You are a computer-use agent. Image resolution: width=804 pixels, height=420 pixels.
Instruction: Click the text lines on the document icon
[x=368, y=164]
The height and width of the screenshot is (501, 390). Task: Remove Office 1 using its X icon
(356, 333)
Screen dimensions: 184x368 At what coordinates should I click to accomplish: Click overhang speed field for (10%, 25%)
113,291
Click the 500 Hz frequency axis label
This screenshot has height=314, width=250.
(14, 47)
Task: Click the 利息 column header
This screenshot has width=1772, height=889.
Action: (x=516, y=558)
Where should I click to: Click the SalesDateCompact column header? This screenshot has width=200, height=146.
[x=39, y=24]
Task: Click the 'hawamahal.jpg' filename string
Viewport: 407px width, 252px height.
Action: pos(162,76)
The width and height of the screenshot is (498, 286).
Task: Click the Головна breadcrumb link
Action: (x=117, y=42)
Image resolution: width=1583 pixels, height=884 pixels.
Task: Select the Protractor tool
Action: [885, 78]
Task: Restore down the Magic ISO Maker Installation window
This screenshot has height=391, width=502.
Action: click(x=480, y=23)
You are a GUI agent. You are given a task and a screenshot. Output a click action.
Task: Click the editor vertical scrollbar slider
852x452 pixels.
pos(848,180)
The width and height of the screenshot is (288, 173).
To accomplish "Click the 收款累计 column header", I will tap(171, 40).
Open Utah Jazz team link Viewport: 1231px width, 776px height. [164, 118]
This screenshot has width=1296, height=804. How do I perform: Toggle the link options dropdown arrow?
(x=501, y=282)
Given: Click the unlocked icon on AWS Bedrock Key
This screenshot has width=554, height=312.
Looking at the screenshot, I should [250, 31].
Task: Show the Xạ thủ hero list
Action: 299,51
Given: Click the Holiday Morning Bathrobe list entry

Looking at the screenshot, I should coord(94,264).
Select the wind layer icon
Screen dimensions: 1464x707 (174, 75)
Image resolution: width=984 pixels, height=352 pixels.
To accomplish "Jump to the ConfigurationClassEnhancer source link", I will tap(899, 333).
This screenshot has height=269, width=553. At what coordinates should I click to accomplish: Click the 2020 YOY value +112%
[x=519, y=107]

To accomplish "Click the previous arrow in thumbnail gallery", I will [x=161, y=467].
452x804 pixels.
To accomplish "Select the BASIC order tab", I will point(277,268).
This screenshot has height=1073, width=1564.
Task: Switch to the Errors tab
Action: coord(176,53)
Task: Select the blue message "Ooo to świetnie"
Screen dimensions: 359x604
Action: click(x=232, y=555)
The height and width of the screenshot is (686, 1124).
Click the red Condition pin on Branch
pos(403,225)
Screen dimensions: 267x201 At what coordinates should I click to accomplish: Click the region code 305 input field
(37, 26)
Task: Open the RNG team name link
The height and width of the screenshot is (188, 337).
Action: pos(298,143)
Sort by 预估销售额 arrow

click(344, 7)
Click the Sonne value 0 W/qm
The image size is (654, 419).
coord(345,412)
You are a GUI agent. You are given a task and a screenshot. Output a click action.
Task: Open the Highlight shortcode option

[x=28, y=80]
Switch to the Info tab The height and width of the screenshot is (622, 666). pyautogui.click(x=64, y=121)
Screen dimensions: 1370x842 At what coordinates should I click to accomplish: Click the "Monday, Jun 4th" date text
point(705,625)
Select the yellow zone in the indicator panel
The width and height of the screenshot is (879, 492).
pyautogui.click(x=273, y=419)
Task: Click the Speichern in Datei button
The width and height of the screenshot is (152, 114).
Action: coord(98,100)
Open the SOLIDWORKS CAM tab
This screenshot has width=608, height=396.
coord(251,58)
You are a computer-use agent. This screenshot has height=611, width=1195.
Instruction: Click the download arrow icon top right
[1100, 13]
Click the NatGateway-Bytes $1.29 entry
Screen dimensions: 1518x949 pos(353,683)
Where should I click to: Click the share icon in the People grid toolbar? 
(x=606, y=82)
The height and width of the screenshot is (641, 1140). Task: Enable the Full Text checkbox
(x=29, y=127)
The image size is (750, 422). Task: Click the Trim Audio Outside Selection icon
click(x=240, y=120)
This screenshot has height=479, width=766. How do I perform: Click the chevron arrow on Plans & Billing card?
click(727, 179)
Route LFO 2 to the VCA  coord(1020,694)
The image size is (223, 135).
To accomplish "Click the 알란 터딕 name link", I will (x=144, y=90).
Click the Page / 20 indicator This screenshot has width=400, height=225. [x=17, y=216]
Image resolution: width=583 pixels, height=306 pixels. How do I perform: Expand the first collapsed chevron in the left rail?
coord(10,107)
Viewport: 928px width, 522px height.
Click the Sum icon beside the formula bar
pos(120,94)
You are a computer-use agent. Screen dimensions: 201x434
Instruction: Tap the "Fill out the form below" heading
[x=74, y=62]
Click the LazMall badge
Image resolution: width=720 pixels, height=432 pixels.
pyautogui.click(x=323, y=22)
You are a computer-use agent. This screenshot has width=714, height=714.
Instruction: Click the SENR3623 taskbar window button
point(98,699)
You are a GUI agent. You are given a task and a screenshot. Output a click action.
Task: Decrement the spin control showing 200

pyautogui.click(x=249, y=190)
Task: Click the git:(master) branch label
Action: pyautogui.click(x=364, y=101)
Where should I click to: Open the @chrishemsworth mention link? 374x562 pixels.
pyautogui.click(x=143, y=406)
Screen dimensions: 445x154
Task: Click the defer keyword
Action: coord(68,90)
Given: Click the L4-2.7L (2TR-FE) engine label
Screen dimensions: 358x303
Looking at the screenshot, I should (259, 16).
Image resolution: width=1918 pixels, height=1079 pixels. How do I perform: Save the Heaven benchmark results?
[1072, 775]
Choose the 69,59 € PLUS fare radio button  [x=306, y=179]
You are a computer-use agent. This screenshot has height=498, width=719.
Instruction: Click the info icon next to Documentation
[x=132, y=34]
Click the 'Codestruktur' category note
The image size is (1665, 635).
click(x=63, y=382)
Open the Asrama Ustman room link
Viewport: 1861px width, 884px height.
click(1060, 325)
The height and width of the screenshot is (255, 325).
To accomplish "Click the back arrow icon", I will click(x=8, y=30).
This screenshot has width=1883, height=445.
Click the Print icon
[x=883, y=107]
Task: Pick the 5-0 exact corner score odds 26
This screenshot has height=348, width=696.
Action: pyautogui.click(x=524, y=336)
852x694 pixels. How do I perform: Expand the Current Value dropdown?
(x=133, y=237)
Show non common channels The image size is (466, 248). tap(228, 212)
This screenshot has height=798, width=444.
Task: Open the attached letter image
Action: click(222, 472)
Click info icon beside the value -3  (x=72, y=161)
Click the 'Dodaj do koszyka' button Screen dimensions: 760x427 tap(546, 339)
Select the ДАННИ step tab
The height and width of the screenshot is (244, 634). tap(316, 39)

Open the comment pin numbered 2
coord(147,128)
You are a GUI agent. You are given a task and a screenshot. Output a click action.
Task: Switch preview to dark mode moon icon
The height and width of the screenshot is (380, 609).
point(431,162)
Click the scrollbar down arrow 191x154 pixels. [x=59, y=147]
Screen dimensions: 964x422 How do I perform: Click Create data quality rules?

----------------

◆ **Exercise**
Repeat the records word for word, from the line containing "Select the ДАННИ step tab" through the end of the records.

◆ **Result below**
Select the ДАННИ step tab
The height and width of the screenshot is (244, 634). tap(316, 39)

Open the comment pin numbered 2
coord(147,128)
You are a GUI agent. You are given a task and a screenshot. Output a click action.
Task: Switch preview to dark mode moon icon
The height and width of the screenshot is (380, 609).
point(431,162)
Click the scrollbar down arrow 191x154 pixels. [x=59, y=147]
Screen dimensions: 964x422 How do I perform: Click Create data quality rules?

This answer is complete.